* [The exercise] Please update the lines that begin at the one containing "Identify the location of privacy" and run through the end, replacing "Find the location of" with "Locate" and leaving everything else unchanged. Give back only those lines.

* [Listed records]
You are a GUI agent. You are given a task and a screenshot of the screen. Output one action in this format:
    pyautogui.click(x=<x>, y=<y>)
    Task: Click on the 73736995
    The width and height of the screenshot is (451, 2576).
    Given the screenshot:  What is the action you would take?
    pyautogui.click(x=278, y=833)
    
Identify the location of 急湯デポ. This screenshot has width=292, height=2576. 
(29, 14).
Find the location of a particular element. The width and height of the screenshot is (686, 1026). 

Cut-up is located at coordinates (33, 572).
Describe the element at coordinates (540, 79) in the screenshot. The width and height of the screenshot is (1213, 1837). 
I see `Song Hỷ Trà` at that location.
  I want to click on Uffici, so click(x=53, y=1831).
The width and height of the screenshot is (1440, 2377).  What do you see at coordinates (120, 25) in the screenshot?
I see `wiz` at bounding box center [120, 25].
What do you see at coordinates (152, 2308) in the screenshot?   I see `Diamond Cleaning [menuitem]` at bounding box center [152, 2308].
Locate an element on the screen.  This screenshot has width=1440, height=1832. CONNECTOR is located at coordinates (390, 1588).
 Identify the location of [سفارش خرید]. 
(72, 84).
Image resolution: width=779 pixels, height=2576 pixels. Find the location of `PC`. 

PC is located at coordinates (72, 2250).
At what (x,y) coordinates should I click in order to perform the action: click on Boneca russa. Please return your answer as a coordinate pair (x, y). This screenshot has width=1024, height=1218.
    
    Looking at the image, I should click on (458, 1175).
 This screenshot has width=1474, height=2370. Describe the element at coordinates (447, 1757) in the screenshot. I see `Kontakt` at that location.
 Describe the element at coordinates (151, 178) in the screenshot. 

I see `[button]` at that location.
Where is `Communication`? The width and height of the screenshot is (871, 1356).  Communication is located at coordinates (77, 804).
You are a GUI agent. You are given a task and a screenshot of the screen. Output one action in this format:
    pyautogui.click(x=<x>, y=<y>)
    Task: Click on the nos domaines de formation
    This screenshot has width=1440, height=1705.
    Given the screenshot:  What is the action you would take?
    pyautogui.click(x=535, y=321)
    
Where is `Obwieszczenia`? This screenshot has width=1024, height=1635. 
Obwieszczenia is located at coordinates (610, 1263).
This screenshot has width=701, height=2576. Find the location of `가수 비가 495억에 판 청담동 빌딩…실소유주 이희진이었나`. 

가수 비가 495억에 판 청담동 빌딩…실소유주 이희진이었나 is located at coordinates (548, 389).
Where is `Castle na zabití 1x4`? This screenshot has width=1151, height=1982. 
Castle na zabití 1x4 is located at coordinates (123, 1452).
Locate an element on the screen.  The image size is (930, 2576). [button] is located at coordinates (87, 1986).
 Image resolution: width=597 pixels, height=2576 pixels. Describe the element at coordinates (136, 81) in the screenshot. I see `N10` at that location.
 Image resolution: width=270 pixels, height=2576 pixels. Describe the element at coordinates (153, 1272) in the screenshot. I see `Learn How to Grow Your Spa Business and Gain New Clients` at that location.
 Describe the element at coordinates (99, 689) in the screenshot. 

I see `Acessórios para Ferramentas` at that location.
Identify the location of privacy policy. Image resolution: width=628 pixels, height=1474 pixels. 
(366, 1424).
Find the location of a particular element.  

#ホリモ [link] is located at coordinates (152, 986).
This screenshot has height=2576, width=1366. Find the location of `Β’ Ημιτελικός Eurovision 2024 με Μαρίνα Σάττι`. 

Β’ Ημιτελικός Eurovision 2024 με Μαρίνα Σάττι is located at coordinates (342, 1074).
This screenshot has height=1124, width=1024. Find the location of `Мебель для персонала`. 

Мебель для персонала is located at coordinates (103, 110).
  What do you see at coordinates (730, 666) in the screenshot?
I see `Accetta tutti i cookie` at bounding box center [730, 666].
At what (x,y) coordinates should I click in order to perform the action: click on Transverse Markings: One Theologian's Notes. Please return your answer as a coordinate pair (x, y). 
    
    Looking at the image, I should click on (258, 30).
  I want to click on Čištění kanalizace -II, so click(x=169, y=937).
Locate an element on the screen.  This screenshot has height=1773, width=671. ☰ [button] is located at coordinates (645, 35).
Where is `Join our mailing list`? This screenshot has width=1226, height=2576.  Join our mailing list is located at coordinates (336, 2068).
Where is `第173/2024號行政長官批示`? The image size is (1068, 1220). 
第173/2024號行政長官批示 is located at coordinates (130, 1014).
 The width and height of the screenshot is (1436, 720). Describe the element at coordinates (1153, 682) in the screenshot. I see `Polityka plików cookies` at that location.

* [Complete output]
Identify the location of privacy policy. Image resolution: width=628 pixels, height=1474 pixels. 
(366, 1424).
Locate a particular element.  

#ホリモ [link] is located at coordinates (152, 986).
This screenshot has height=2576, width=1366. Locate `Β’ Ημιτελικός Eurovision 2024 με Μαρίνα Σάττι`. 

Β’ Ημιτελικός Eurovision 2024 με Μαρίνα Σάττι is located at coordinates (342, 1074).
This screenshot has height=1124, width=1024. Locate `Мебель для персонала`. 

Мебель для персонала is located at coordinates (103, 110).
  What do you see at coordinates (730, 666) in the screenshot?
I see `Accetta tutti i cookie` at bounding box center [730, 666].
At what (x,y) coordinates should I click in order to perform the action: click on Transverse Markings: One Theologian's Notes. Please return your answer as a coordinate pair (x, y). 
    
    Looking at the image, I should click on (258, 30).
  I want to click on Čištění kanalizace -II, so click(x=169, y=937).
Locate an element on the screen.  This screenshot has height=1773, width=671. ☰ [button] is located at coordinates (645, 35).
Where is `Join our mailing list`? This screenshot has width=1226, height=2576.  Join our mailing list is located at coordinates (336, 2068).
Where is `第173/2024號行政長官批示`? The image size is (1068, 1220). 
第173/2024號行政長官批示 is located at coordinates (130, 1014).
 The width and height of the screenshot is (1436, 720). Describe the element at coordinates (1153, 682) in the screenshot. I see `Polityka plików cookies` at that location.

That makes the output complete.